The regulations are coming out of Washington fast and furious. As you can expect the more answers we get the more questions we have.
The IRS has just proposed regulations on a variety of issues surrounding the employer penalty provisions under Health Care Reform. While the new rules leave a number of questions unanswered, they do provide greater clarity on how the penalty provisions will work and offer some transitional and administrative relief, as well as a few surprises. These proposed rules can be relied on until final guidance is issued and any more restrictive rules will only be applied prospectively.
Key highlights of the new guidance include:
• “Substantially All” means 95 percent – The requirement to offer some level of coverage (“minimum essential coverage”) to substantially all full-time employees and their dependents in order to avoid the “$2,000 times all full-time employees” penalty will require an offer of such coverage to at least 95% of all full-time employees and their dependents. Just for plan years beginning in 2014, transitional relief will allow an employer to limit the coverage offer to employee only coverage, as long as it is taking steps during that plan year to expand the offer of coverage to dependents for future plan years.
• Dependent does not include spouse – For purposes of the requirement to offer coverage to dependents as a condition of avoiding the penalty, the regulations define “dependent” as the employee’s children up to age 26, and not the spouse.
• No controlled group aggregation for penalty assessment – The regulations clarify that while commonly owned employers will be aggregated for purposed of determining whether they are subject to the penalty rules (the 50 full-time employee test), the actual penalty assessment will be done on an employer by employer basis, based on whether the individual employer provides the required coverage or not. The regulations provide a methodology for allocating to individual employers the “first 30 employee” reduction in the “$2,000 times all” penalty calculation.

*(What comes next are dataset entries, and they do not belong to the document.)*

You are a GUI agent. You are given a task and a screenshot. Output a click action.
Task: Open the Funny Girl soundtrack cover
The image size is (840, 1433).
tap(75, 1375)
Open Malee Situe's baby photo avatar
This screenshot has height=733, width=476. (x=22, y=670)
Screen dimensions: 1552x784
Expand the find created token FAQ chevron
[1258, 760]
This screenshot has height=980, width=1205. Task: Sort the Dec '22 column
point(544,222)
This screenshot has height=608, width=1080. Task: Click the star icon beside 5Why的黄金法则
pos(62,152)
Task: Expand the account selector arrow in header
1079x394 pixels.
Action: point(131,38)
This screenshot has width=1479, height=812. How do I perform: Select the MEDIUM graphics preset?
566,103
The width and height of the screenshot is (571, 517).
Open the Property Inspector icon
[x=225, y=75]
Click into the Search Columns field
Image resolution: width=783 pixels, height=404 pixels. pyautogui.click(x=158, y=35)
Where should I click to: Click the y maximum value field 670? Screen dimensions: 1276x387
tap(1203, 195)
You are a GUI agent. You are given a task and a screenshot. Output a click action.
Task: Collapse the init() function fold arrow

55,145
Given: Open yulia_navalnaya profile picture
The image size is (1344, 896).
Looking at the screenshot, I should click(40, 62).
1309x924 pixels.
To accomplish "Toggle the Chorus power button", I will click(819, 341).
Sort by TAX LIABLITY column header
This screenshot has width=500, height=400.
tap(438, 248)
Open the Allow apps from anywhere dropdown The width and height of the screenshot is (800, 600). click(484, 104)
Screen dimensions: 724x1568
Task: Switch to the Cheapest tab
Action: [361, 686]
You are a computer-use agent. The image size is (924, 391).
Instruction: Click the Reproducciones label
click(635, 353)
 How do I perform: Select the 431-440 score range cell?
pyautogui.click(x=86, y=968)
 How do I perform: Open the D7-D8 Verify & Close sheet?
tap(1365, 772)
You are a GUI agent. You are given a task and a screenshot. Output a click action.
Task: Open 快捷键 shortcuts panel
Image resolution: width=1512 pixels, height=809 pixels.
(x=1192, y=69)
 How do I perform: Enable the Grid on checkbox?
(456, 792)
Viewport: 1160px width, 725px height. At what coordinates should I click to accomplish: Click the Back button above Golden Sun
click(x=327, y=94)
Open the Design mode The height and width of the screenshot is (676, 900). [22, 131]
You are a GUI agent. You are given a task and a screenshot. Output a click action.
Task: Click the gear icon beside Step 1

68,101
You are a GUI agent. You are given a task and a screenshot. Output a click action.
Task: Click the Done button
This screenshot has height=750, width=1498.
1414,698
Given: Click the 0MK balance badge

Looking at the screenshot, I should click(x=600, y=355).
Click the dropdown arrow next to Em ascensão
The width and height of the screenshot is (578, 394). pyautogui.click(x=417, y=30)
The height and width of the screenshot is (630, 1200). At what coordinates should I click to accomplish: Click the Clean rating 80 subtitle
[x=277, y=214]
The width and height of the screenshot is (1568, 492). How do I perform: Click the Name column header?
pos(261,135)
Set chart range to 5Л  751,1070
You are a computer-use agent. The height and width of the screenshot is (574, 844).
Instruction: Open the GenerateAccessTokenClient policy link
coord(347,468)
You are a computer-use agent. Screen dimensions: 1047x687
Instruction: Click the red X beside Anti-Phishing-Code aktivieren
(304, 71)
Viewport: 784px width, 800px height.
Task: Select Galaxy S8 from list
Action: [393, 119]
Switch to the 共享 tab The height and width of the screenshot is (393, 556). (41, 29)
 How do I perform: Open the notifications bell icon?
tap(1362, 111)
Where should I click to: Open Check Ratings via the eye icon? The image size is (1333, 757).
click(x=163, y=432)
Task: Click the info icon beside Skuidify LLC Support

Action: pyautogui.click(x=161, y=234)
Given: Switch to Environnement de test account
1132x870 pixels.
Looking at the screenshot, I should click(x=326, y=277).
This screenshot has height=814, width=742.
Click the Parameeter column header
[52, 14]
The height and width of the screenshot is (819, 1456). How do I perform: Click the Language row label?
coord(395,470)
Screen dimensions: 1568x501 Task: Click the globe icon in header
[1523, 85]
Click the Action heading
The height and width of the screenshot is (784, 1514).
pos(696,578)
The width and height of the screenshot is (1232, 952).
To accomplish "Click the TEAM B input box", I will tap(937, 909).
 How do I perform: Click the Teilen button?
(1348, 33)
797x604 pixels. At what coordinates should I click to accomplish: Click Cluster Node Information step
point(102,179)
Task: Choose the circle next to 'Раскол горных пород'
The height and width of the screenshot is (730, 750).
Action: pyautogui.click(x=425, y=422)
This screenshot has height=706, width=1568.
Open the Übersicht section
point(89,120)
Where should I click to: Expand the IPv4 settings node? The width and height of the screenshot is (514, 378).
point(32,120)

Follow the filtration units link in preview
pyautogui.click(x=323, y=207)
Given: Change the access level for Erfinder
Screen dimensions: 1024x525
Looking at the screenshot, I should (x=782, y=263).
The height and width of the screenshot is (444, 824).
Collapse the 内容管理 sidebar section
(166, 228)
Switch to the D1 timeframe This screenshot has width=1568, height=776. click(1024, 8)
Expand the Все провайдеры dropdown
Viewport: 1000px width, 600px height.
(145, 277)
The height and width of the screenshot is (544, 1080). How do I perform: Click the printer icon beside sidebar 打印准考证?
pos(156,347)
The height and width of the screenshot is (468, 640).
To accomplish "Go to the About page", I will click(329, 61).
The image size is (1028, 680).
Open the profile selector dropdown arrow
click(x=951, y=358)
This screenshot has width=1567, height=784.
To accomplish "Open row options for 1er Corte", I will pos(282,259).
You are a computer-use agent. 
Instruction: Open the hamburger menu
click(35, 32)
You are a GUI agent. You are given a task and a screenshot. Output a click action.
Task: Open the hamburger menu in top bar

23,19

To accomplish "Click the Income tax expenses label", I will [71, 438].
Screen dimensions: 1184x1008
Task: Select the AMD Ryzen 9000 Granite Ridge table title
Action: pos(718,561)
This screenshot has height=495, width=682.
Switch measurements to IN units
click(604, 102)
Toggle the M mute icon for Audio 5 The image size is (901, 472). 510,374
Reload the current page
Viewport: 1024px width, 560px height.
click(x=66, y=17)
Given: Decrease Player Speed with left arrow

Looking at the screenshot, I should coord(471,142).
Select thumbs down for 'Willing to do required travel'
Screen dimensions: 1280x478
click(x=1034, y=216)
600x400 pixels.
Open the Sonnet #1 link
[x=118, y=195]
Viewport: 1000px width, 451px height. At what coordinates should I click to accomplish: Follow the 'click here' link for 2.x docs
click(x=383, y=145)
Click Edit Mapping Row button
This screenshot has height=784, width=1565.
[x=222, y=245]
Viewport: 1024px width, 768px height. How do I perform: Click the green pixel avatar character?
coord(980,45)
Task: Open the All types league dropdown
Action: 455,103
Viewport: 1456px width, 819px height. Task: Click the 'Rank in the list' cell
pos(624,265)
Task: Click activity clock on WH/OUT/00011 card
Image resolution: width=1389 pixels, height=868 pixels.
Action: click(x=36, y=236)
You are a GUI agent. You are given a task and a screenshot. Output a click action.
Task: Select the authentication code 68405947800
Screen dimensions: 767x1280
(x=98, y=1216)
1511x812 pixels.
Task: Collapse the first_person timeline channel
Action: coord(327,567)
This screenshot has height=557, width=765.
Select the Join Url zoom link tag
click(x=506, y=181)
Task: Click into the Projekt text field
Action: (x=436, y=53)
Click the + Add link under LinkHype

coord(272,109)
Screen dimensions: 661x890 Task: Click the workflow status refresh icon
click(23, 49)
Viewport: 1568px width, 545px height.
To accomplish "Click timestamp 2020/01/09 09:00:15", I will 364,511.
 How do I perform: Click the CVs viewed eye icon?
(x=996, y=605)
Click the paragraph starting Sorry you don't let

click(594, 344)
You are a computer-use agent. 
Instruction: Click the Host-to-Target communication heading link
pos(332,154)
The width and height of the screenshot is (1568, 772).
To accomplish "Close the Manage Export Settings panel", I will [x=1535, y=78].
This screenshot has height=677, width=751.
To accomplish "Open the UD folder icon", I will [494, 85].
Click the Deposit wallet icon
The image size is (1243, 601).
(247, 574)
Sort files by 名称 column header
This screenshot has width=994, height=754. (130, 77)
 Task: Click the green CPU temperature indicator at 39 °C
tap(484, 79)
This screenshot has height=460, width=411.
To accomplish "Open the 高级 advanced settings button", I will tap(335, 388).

• Limited transitional relief for non-calendar year plans – Because the penalty provisions go into effect on Jan. 1, 2014 and are not based on plan years, many fiscal year plans would be at risk as of Jan. 1, 2014, unless they made changes during or at the beginning of the 2013 plan year. The transitional relief under the new guidance generally covers fiscal year plans in place on Dec. 27, 2012. It offers relief with respect to (i) employees who would be eligible for coverage in 2014, based on eligibility rules in effect on Dec. 27, 2012; and (ii) employees not previously offered coverage but who will be offered coverage beginning in the 2014 plan year – but, for this latter group, only where the plan already covered at least 25 percent of full-time employees at some time between Oct. 31, 2012 and December 27, 2012, or offered coverage to at least 33.33 percent of full-time employees during the most recent open enrollment before December 27, 2012. The relief from penalty assessments beginning January 1, 2014 will only apply if the affected employees are offered affordable minimum value coverage as of the plan year beginning in 2014.
• Section 125 will allow midyear changes for fiscal year plans – The guidance contemplates expansion of the section 125 change in status rules to allow employees in non-calendar year plans to change pre tax elections in order to drop coverage under the plan to enroll in a State Exchange or to join the employer plan to avoid the Individual Mandate penalty. Employers will have to amend their cafeteria plans if they wish to adopt these changes and the amendment must be made by Dec. 31, 2014, retroactive to the beginning of the 2013 plan year.
• Additional 9.5 percent W-2 safe harbor methodologies – The affordability safe harbor rules have been expanded to include a fail safe based on the Federal Poverty Level, a determination based on monthly rates of pay and adjustments for partial years of coverage.
• Significant clarification of the rules for determining full-time employee status – These include employee-friendly definitions of hours to be counted and standards for applying the measurement periods, special protections for teachers and certain other full-time workers that may not work a full calendar year and good faith reliance rules for seasonal worker scenarios.
• Transitional rules for 2013 look back – Employers intending to use a 12 month look back period for determining full-time employee status will be allowed to use a shortened 2013 look back period of at least six months beginning no later than July 1, 2013 for determining 2014 eligibility. This relief is being offered in order to give employers sufficient time to assess the various options afforded them under the new guidance.
• Special rules for multiemployer plan coverage – Transitional relief is being provided through 2014 to employers that contribute to multiemployer plans to cover situations where employer contributions are made on other than an hourly rate basis. Further clarification will be needed to determine the value of this relief for employers whose contributions are calculated solely based on hours.
The new rules are lengthy and complex. We will be providing more detailed analysis of certain provisions in future articles.